RFK Rankings · Oslo
Best Anniversary Restaurants in Oslo 2026
Anniversary · Oslo · 8 rooms ranked · Updated May 2026
Compiled by the Restaurants for Kings editorial team · Published January 22, 2025 · Updated May 21, 2026
The floor team at Statholdergaarden recognises the couples who come back every winter, and that recognition is most of what an anniversary dinner is for. A milestone needs a room that remembers you, a kitchen that will mark the date without making a circus of it, and a table you would happily sit at again twelve months later. Noise works against all three. So does a kitchen running a rigid clock. The right anniversary room in Oslo is intimate, well lit for two faces rather than a phone camera, and confident enough to send out a candle and a written note without being asked twice. These eight rooms, ranked, are built to be returned to.
1.Statholdergaarden
Bent Stiansen has held a Michelin star here since 1998; a 17th-century room built for milestones.
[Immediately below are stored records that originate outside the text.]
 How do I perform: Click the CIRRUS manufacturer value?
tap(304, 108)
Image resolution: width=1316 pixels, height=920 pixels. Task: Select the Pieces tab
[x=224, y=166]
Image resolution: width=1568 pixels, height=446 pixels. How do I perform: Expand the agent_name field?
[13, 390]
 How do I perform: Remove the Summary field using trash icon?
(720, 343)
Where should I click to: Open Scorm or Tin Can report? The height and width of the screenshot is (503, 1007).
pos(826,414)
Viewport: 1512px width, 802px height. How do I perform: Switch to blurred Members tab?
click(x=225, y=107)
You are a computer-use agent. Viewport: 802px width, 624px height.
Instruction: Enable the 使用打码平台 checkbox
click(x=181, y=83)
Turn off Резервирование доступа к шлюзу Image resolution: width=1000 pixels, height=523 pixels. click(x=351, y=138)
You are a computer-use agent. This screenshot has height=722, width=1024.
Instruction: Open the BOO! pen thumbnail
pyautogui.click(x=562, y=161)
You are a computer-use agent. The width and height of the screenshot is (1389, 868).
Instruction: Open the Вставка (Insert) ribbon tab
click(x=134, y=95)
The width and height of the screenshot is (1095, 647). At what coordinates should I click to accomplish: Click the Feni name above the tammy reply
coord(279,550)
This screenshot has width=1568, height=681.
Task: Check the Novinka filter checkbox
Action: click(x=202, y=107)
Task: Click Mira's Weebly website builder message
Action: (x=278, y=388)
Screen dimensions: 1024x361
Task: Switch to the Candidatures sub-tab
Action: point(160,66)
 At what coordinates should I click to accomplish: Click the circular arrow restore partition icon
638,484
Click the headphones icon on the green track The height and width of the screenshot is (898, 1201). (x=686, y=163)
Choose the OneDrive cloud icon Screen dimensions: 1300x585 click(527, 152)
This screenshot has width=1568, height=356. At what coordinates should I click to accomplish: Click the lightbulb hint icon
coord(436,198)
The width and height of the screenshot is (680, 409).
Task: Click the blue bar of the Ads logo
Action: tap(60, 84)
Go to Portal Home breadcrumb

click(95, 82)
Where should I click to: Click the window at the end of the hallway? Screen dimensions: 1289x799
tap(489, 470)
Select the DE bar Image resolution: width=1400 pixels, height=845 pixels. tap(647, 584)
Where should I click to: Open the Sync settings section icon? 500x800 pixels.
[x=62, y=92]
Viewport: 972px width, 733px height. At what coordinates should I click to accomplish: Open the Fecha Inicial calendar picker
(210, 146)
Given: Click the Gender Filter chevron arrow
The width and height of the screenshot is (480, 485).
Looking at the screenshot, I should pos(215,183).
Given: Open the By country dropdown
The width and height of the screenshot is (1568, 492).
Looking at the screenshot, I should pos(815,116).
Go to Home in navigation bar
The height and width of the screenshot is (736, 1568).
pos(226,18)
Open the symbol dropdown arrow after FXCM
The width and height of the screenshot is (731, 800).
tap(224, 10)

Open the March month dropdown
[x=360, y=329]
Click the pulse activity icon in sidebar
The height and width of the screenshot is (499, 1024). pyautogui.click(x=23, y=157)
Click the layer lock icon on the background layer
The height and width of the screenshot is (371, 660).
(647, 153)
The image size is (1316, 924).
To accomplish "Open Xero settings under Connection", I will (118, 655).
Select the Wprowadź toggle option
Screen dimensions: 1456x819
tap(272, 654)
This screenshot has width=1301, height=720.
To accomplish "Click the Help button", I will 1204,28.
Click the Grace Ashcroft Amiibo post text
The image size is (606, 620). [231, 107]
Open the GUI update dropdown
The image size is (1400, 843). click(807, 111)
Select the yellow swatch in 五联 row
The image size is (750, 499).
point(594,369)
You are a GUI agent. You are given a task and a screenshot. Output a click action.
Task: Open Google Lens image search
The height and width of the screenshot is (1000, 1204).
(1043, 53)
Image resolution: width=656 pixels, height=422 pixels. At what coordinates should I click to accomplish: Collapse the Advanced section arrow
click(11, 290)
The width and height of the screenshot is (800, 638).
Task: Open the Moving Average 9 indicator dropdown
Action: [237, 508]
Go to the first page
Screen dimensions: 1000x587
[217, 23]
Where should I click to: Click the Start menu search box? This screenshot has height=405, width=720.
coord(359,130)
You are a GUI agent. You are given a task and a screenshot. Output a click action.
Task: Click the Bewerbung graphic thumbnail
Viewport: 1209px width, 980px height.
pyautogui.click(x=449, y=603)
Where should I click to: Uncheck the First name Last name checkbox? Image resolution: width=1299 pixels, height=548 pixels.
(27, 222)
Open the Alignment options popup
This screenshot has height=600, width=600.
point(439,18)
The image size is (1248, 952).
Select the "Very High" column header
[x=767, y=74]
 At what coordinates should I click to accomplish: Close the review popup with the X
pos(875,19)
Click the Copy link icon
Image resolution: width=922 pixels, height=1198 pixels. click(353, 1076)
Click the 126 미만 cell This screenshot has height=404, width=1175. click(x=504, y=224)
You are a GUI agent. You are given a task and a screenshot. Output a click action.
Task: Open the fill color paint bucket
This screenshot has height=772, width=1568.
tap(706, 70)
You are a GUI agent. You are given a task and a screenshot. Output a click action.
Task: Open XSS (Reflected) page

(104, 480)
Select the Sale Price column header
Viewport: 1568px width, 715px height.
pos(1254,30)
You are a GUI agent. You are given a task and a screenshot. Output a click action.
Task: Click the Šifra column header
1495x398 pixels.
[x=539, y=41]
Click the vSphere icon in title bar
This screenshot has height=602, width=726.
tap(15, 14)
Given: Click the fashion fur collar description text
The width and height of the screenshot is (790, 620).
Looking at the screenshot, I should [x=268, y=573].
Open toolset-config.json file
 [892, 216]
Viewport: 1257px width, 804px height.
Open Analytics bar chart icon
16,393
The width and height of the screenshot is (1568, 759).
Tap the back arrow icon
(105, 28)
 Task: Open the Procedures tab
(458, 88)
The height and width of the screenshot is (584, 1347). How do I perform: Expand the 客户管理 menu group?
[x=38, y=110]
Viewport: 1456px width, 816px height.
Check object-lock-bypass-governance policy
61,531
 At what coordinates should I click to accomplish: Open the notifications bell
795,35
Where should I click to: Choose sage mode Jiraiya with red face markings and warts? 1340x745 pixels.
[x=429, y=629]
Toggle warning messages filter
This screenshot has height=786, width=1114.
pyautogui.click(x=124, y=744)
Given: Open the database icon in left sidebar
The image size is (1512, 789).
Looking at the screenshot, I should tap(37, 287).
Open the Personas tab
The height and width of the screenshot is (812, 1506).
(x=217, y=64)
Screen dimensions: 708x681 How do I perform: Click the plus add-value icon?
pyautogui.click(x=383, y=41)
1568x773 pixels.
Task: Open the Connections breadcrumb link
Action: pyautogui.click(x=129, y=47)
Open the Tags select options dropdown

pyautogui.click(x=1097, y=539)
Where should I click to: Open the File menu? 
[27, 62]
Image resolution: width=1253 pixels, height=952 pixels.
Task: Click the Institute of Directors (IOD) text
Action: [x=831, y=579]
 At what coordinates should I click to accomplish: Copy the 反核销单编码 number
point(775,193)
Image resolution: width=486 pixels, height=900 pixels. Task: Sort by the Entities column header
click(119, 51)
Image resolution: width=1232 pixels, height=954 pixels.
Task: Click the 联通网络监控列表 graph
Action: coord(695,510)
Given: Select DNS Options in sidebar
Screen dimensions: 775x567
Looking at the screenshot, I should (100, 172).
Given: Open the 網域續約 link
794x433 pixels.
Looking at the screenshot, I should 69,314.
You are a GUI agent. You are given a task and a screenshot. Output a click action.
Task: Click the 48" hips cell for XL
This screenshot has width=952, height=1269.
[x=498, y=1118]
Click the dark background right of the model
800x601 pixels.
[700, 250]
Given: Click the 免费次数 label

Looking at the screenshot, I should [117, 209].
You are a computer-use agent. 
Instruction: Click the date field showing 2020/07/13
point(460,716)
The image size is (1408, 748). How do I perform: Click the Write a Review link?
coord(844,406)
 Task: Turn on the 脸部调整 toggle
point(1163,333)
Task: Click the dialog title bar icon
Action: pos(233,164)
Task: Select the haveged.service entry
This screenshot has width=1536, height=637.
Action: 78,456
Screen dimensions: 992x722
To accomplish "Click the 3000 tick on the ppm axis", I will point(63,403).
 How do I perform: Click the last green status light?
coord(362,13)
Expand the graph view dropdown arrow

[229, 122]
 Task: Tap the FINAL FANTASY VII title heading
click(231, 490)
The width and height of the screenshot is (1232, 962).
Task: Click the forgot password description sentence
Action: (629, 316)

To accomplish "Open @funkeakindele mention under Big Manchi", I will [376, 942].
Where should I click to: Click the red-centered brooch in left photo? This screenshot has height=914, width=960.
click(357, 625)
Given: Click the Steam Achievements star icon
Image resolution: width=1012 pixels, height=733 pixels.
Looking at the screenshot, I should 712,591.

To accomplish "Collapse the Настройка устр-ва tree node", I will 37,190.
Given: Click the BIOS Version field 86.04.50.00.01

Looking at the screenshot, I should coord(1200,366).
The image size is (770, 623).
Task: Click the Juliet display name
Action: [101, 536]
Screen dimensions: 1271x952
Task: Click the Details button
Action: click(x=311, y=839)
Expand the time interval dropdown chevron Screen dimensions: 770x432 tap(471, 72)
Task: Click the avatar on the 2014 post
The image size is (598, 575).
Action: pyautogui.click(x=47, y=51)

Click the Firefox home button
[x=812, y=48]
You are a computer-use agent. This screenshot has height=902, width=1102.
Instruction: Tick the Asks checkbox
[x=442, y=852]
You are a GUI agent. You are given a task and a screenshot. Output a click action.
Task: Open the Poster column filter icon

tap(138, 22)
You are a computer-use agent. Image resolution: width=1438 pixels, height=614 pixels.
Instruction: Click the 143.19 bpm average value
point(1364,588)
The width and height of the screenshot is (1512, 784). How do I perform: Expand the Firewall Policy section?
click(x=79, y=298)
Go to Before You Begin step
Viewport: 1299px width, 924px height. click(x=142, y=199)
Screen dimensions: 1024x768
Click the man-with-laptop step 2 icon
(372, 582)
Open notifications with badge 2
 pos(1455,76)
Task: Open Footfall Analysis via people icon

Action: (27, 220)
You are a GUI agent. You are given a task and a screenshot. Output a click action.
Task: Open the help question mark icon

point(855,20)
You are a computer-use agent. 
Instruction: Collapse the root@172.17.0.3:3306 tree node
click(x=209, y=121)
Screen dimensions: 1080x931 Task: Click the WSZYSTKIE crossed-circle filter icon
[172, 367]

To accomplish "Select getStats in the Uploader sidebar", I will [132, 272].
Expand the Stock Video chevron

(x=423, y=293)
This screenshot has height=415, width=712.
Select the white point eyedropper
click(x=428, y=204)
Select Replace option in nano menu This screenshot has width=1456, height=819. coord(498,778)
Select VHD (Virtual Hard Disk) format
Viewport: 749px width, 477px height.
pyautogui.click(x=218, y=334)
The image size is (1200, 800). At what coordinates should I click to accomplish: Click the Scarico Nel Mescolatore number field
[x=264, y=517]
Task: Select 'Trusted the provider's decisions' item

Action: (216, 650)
Book it for the big anniversary.
Bent Stiansen, the first Scandinavian to win the Bocuse d'Or in 1993, has defended one Michelin star at Statholdergaarden every year since 1998, and now runs the seventeenth-century Kvadraturen mansion with his daughter Natascha. The Norwegian-French cooking is classical and seasonal, with langoustine in a rich bisque and seared halibut among the regular signatures, at roughly NOK 3,000 a head for the full dinner. The continuity is the point on an anniversary: the same star, the same family, the same ornate stuccoed rooms a couple booked five years ago. Reserve two to three weeks out, mention the occasion when you book, and ask for one of the smaller upstairs rooms.
Book direct two to three weeks ahead and flag the anniversary.
2.À L'aise
Ulrik Jepsen's pressed duck, carved tableside, in elegant Frogner; NOK 1,795 of quiet theatre. Reserve it for an anniversary worth dressing for.
À L'aise sits in residential Frogner near the Vigeland sculpture park, where the Danish chef Ulrik Jepsen, trained at the Waterside Inn, has cooked classical French haute cuisine listed in the Michelin Guide since 2019. The pressed duck, carved and finished tableside, and the cannelloni with Perigord truffle are the dishes to build the night around, on a tasting menu at NOK 1,795 with a wine pairing at NOK 1,595. For an anniversary it is grown-up and warm rather than austere: low light, unhurried service and the small ceremony of the duck press give a couple something to share. Reserve a fortnight ahead, request a quieter corner, and let the sommelier run the pairing.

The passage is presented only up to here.